Stored items →
━━━━━━━━

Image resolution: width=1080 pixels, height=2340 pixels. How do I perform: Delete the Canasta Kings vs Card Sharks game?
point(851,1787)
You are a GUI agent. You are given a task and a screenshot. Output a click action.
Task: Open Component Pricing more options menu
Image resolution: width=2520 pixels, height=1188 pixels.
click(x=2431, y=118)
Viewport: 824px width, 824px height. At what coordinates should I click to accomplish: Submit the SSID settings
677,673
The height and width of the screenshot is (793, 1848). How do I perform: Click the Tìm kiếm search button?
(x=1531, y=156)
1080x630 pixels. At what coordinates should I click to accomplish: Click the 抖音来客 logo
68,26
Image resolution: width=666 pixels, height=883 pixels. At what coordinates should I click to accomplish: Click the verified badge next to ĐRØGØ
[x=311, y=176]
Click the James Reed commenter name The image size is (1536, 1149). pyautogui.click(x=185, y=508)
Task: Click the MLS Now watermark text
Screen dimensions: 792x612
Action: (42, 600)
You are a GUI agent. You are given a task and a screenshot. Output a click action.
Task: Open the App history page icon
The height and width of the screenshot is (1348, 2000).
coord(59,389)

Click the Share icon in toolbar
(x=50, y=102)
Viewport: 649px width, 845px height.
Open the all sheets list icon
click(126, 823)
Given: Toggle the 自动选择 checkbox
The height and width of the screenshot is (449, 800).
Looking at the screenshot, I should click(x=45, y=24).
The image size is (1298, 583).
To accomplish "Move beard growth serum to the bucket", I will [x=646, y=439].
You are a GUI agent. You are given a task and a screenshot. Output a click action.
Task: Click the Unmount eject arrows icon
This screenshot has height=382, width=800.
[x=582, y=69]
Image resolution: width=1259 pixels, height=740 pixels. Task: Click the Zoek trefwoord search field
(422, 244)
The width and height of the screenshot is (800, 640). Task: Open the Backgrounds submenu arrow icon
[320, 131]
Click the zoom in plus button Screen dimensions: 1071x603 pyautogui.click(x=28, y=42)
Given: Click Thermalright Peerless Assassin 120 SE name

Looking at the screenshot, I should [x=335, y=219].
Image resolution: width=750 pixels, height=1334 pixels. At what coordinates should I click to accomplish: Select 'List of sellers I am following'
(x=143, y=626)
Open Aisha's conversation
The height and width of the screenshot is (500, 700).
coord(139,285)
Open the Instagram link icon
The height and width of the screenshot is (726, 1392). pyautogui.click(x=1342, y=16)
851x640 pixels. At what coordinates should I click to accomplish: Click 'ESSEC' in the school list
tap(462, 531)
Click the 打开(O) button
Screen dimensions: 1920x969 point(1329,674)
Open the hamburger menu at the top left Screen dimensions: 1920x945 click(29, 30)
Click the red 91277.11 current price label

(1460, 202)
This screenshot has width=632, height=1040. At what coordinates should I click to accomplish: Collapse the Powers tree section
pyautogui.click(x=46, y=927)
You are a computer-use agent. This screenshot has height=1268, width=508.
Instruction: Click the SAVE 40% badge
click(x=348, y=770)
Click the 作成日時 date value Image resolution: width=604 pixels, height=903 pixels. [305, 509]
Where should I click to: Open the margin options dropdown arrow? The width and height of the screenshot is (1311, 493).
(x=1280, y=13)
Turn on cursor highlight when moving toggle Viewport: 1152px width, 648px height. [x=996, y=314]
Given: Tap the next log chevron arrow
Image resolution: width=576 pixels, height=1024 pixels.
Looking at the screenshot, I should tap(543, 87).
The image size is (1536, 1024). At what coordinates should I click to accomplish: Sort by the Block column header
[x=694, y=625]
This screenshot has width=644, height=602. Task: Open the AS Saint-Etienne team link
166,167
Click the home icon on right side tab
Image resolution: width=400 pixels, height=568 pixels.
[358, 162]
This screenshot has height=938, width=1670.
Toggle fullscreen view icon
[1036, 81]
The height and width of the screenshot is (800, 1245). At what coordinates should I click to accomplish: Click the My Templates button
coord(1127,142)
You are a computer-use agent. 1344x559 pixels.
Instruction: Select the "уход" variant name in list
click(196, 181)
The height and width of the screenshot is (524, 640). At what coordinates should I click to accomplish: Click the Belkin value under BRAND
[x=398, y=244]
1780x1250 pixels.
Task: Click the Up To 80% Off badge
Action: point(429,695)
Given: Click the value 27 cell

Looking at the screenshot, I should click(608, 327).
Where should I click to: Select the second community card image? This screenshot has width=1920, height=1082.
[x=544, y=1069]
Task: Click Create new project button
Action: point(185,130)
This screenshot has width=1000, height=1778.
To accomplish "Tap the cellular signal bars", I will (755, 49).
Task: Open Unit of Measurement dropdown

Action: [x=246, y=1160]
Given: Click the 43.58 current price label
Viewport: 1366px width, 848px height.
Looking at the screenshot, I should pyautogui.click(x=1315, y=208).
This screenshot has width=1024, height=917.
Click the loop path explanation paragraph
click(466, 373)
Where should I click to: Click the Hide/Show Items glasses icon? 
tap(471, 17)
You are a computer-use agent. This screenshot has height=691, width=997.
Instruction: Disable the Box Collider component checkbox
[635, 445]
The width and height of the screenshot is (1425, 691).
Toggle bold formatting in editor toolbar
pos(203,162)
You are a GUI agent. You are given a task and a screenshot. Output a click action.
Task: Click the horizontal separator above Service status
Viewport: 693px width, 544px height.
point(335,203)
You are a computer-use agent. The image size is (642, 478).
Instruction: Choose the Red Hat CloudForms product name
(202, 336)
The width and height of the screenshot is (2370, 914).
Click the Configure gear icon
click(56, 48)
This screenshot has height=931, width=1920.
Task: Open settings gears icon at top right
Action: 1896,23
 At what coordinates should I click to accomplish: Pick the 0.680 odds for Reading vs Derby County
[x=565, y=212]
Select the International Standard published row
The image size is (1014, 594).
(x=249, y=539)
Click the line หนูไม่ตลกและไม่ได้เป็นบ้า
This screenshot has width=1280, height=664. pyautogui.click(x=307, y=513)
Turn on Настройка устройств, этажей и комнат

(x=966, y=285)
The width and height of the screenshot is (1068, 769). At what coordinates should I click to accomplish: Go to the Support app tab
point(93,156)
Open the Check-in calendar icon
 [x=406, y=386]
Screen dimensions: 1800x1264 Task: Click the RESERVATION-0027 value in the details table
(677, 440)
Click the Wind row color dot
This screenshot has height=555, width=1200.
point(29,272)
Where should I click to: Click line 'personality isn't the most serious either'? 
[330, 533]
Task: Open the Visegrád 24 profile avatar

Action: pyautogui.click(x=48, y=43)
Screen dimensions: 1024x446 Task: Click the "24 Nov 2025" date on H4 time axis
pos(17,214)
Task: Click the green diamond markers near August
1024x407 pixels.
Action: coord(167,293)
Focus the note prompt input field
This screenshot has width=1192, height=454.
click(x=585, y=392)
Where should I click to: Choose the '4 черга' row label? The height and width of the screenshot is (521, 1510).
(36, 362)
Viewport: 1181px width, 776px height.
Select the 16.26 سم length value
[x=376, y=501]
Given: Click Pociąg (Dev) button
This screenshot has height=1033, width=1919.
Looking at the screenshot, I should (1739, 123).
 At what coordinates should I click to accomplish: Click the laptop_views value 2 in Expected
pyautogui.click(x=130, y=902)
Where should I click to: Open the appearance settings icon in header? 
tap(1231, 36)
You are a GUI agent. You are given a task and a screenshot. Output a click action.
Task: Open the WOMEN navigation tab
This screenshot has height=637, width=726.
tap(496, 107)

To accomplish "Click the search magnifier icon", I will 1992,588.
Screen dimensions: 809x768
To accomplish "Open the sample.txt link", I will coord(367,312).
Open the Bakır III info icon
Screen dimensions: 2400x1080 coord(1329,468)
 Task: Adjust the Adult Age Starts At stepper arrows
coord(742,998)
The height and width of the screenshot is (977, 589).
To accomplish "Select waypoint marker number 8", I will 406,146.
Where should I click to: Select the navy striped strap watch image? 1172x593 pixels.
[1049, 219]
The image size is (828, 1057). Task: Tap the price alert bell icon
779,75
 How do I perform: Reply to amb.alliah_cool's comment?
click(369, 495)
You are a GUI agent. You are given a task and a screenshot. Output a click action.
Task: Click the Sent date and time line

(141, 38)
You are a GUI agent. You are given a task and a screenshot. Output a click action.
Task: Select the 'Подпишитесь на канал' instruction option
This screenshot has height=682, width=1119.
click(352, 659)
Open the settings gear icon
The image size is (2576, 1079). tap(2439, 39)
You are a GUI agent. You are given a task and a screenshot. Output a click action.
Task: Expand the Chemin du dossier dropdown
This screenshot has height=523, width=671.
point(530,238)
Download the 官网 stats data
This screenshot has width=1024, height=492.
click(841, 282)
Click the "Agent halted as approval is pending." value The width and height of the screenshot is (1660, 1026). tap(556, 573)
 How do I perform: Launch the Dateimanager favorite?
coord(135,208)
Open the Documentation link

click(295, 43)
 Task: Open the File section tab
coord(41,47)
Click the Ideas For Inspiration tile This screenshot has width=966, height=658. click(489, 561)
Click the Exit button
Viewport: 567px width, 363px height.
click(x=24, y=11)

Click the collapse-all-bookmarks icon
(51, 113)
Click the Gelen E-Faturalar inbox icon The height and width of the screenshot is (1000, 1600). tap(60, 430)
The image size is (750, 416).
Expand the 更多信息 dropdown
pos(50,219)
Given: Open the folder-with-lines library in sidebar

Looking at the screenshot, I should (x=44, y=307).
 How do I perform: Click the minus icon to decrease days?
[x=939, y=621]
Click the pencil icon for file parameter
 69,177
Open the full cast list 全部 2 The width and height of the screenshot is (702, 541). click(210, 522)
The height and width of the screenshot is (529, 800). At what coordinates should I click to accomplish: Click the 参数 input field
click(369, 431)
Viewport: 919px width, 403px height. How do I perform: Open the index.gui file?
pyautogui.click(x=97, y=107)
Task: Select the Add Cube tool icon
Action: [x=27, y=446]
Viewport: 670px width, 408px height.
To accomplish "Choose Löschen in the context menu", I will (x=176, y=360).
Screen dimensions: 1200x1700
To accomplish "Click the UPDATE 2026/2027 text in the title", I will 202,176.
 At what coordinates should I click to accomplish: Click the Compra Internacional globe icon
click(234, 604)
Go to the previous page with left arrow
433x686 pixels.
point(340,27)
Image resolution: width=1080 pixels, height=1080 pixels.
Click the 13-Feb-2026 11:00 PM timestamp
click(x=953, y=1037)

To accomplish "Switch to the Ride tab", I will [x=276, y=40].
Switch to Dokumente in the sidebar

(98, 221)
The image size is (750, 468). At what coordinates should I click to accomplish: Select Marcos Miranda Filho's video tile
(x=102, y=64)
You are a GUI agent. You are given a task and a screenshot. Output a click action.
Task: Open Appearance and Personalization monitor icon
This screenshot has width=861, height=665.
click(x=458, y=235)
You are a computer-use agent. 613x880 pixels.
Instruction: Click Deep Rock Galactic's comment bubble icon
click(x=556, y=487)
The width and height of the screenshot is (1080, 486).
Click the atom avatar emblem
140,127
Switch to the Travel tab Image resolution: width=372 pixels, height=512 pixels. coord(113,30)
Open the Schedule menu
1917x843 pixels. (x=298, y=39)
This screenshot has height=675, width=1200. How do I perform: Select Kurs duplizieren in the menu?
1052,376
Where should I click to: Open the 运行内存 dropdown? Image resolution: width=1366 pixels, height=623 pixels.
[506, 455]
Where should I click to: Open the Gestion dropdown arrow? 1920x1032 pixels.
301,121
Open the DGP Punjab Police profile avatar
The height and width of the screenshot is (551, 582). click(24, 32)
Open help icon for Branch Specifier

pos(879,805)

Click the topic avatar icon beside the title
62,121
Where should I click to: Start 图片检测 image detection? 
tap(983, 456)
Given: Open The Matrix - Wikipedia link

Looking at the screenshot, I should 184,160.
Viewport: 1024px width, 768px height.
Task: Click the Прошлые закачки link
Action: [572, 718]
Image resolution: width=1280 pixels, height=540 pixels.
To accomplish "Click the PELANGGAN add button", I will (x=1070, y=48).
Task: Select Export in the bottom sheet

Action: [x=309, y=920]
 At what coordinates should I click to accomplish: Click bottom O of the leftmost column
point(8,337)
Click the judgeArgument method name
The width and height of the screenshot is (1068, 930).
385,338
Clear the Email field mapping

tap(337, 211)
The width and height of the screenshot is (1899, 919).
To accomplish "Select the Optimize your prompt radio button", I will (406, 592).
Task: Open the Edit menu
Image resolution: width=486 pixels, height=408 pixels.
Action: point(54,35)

━━━━━━━━

PROBLEM →
Whenever a line holds "computer", it counts; state the total for the records and add nothing.

TASK ANSWER →
5